Let's say we have two devices, one running ``eos`` and another one running ``junos``. A typical
script could start like this::

    from napalm import get_network_driver
    import pprint
    
    eos_driver = get_network_driver("eos")
    eos_config = {
        "hostname": "localhost",
        "username": "vagrant",
        "password": "vagrant",
        "optional_args": {"port": 12443},
    }
    
    junos_driver = get_network_driver("junos")
    junos_config = {
        "hostname": "localhost",
        "username": "vagrant",
        "password": "",
        "optional_args": {"port": 12203},
    }

Now, let's validate that the devices are running a specific version and that the management IP is
the one we expect. Let's start by writing the validator files.

 * ``validate-eos.yml``::

    ---
    - get_facts:
        os_version: 4.17
    
    - get_interfaces_ip:
        Management1:
            ipv4:
                10.0.2.14:
                    prefix_length: 24
                _mode: strict

 * ``validate-junos.yml``::

    ---
    - get_facts:
        os_version: 12.1X47
    
    - get_interfaces_ip:
        ge-0/0/0.0:
            ipv4:
                10.0.2.15:
                    prefix_length: 24
                _mode: strict

.. note:: You can use regular expressions to validate values.

As you can see we are validating that the OS running is the one we want and that the management
interfaces have only the IP we expect it to have. Now we can validate the devices like this::

    >>> with eos_driver(**eos_config) as eos:
    ...     pprint.pprint(eos.compliance_report("validate-eos.yml"))
    ...
    {u'complies': False,
     u'skipped': [],
     'get_facts': {u'complies': False,
                   u'extra': [],
                   u'missing': [],
                   u'present': {'os_version': {u'actual_value': u'4.15.2.1F-2759627.41521F',
                                               u'complies': False,
                                               u'nested': False}}},
     'get_interfaces_ip': {u'complies': True,
                           u'extra': [],
                           u'missing': [],
                           u'present': {'Management1': {u'complies': True,
                                                        u'nested': True}}}}

Let's take a look first to the report. The first thing we have to note is the first key
``complies`` which is telling us that overall, the device is not compliant. Now we can dig in on
the rest of the report. The ``get_interfaces_ip`` part seems to be complying just fine, however,
the ``get_facts`` is complaining about something. If we keep digging we will see that the
``os_version`` key we were looking for is present but it's not complying as its actual value
is not the one we specified; it is ``4.15.2.1F-2759627.41521F``.

- Written task 1
In the NAPALM validation text, what actual OS version does the compliance report give for the eos device?
- Written task 2
Continue the NAPALM validation text from its last sentence.
The lines after this point are unrelated to the NAPALM validation text.

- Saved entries
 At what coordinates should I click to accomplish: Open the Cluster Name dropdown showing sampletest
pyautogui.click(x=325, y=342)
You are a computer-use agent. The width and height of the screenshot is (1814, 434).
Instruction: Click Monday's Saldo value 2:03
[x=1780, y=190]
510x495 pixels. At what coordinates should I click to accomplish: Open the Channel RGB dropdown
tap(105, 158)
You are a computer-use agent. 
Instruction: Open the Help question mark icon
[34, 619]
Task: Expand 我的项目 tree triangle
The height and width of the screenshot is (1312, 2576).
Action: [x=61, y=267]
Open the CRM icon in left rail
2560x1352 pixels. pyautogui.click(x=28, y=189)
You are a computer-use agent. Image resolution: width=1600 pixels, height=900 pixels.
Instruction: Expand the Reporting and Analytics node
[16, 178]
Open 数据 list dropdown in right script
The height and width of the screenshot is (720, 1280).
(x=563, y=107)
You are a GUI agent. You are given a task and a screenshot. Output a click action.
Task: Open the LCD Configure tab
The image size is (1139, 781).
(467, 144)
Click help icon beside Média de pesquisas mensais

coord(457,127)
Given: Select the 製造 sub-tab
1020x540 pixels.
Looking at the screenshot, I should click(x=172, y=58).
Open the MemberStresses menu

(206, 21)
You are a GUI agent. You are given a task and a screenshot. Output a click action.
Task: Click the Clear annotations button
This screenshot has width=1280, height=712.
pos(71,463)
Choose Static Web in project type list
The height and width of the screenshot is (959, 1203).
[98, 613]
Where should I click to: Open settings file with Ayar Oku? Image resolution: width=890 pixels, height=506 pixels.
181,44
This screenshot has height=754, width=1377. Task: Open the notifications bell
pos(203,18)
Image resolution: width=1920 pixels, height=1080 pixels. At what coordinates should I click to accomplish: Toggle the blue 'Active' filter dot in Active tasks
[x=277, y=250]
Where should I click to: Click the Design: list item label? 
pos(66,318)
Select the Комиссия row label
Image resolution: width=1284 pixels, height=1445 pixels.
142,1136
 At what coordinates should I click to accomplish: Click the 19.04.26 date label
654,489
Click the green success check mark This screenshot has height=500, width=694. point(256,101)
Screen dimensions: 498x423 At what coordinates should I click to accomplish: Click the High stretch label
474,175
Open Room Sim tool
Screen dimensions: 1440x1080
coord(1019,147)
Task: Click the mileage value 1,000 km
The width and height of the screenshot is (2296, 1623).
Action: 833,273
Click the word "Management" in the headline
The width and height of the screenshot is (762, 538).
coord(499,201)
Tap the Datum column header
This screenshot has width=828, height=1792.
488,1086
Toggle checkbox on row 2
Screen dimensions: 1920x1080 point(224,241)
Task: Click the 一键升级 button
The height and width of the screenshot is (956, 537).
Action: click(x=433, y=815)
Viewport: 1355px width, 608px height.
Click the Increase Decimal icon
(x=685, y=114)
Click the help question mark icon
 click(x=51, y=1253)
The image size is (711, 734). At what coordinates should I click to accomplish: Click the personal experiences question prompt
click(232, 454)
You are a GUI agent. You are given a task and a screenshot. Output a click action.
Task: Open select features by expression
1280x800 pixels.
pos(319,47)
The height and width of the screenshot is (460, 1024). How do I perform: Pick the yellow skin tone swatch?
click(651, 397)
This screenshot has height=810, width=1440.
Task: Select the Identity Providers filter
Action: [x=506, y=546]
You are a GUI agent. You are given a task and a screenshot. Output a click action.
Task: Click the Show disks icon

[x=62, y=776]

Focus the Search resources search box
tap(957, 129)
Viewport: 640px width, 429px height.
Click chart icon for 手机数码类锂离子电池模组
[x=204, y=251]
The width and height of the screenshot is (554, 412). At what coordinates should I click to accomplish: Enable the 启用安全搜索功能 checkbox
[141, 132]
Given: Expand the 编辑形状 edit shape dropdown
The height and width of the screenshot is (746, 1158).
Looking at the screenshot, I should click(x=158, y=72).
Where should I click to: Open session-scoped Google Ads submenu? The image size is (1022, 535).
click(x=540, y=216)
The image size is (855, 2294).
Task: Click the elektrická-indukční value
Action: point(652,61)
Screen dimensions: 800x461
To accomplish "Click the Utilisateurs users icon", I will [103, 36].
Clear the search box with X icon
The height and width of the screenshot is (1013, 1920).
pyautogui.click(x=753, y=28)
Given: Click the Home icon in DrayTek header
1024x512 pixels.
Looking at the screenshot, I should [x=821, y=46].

- Task response 1
4.15.2.1F-2759627.41521F

- Task response 2
Now let's do the same for junos::

    >>> with junos_driver(**junos_config) as junos:
    ...     pprint.pprint(junos.compliance_report("validate-junos.yml"))
    ...
    {u'complies': True,
     u'skipped': [],
     'get_facts': {u'complies': True,
                   u'extra': [],
                   u'missing': [],
                   u'present': {'os_version': {u'complies': True,
                                               u'nested': False}}},
     'get_interfaces_ip': {u'complies': True,
                           u'extra': [],
                           u'missing': [],
                           u'present': {'ge-0/0/0.0': {u'complies': True,
                                                       u'nested': True}}}}

This is great, this device is fully compliant. We can check the outer ``complies`` key is set to
``True``. However, let's see what happens if someone adds and extra IP to ``ge-0/0/0.0``::

    >>> with junos_driver(**junos_config) as junos:
    ...     pprint.pprint(junos.compliance_report("validate-junos.yml"))
    ...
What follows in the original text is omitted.